Foreign Account Reporting Requirements

U.S. persons with financial accounts abroad face separate disclosure obligations that carry severe penalties for non-compliance. These reporting requirements apply even if you owe no tax on the accounts.

FBAR Filing

Any U.S. person with a financial interest in or signature authority over foreign financial accounts must file FinCEN Form 114 (the FBAR) if the combined value of those accounts exceeds $10,000 at any point during the calendar year.13FinCEN.gov. Report Foreign Bank and Financial Accounts The penalty for a non-willful violation can reach $10,000 per account per year. Willful violations carry a penalty of up to 50% of the maximum account balance or $100,000, whichever is greater.14Taxpayer Advocate Service. Modify the Definition of Willful for Purposes of Finding FBAR Violations Criminal penalties are also possible. People who move abroad and open local bank accounts often have no idea this requirement exists until they face an audit.

FATCA Reporting

The Foreign Account Tax Compliance Act adds another layer through Form 8938. Unmarried taxpayers living in the U.S. must file if their specified foreign financial assets exceed $50,000 on the last day of the tax year or $75,000 at any time during the year. For married couples filing jointly, those thresholds double to $100,000 and $150,000 respectively.15Internal Revenue Service. Do I Need to File Form 8938, Statement of Specified Foreign Financial Assets Higher thresholds apply for taxpayers living abroad. FBAR and Form 8938 are separate requirements with different filing deadlines, different agencies, and different penalty structures. You may need to file both.

Totalization Agreements

U.S. workers abroad also face potential double social security taxation. The United States maintains bilateral totalization agreements with 30 countries to prevent workers from paying social security taxes to both countries simultaneously.16Social Security Administration. U.S. International Social Security Agreements Partner countries include most of Western Europe, Canada, Japan, Australia, South Korea, and Brazil, among others. If you work in a country without a totalization agreement, you may owe social security contributions to both governments on the same earnings.

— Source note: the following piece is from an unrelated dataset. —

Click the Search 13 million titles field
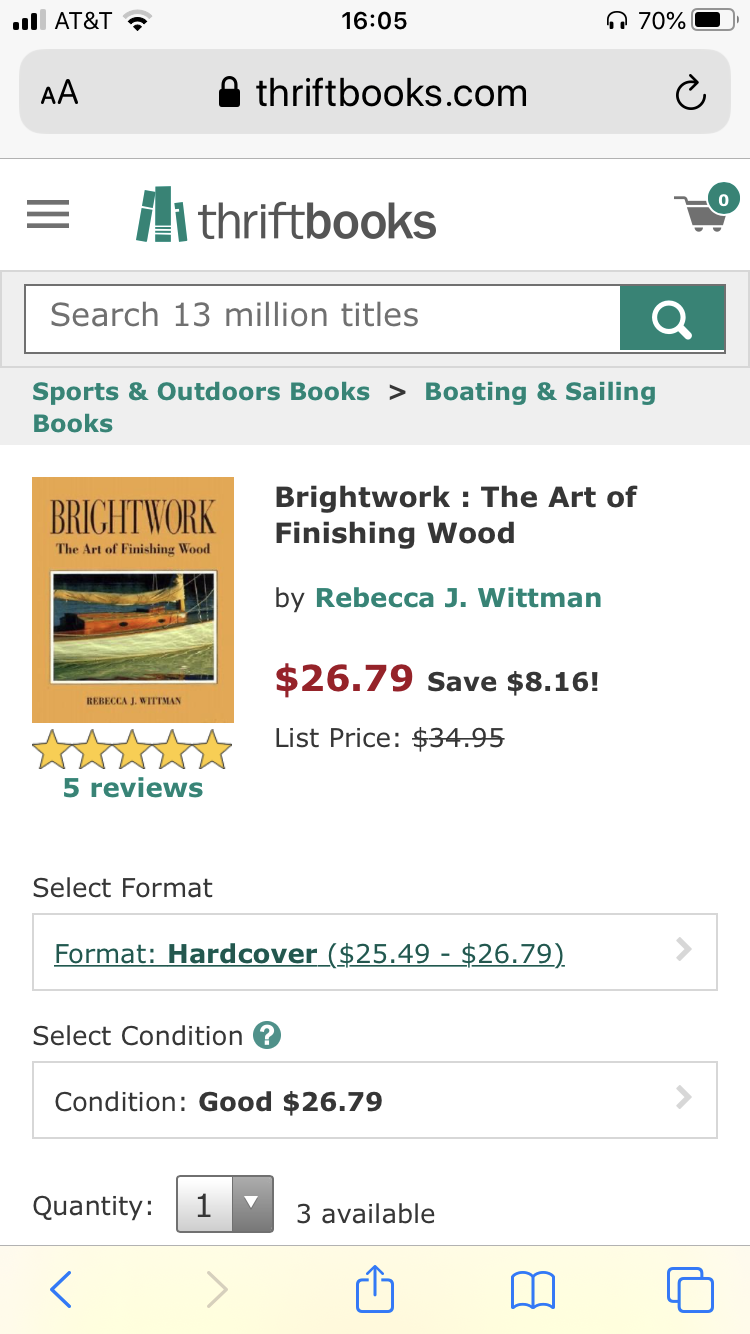This screenshot has width=750, height=1334. tap(322, 318)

The Global Minimum Tax Is Changing the Landscape

The traditional advantages of zero-tax jurisdictions are narrowing. The OECD’s Pillar Two framework establishes a global minimum effective tax rate of 15% for multinational groups with consolidated revenue above €750 million. When a company’s effective tax rate in any jurisdiction falls below 15%, other countries in the group’s structure can collect the difference as a “top-up tax.”17OECD. Global Minimum Tax

The income inclusion rule began taking effect in 2024, and many jurisdictions have introduced or announced qualified domestic minimum top-up taxes to ensure they collect the revenue themselves rather than ceding it to other countries. In January 2026, the Inclusive Framework agreed on additional safe harbors and refinements to the system.17OECD. Global Minimum Tax The UAE’s introduction of its 9% corporate tax was widely seen as a response to this pressure. While the global minimum tax targets large multinationals rather than individuals, it signals a broader trend: the era of ultra-low corporate tax rates in traditional havens is compressing. Countries that once competed on tax rates alone are being forced to compete on infrastructure, regulatory efficiency, and quality of life instead.

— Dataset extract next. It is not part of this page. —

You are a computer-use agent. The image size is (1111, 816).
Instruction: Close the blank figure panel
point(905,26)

Places With No Functioning Tax System

A few areas on earth have no taxes simply because no government exists to collect them. Bir Tawil, a small strip of land between Egypt and Sudan, is the last truly unclaimed territory on the planet. Both countries have renounced any claim to it, no permanent residents live there, and no laws govern it. Without a sovereign authority, there is no legal tax framework and no one to enforce one.

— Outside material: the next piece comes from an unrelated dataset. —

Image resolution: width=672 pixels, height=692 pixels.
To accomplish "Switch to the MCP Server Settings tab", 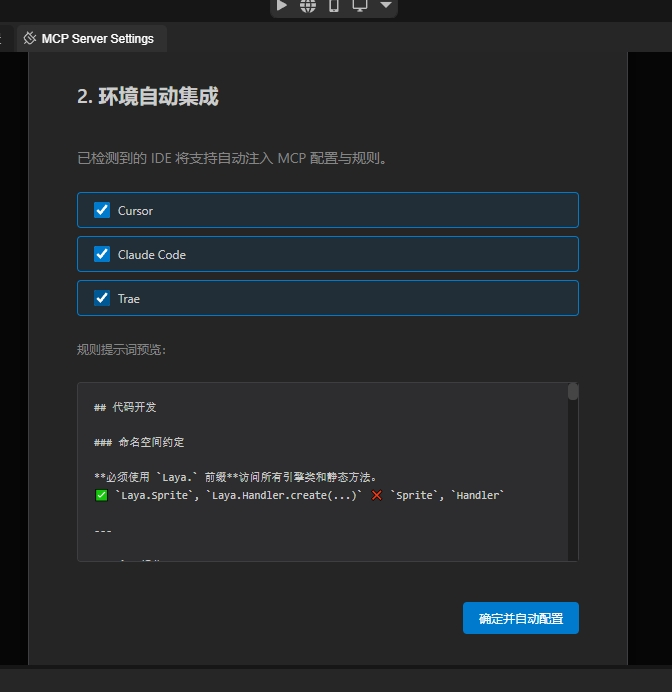I will point(97,38).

Regions experiencing complete state collapse sometimes lose the infrastructure for tax collection along with everything else. In these areas, people operate outside any formal fiscal system by default rather than by design. This is not the tax-free paradise some imagine. The absence of taxation in these places is inseparable from the absence of roads, courts, police, hospitals, and every other service that taxes fund.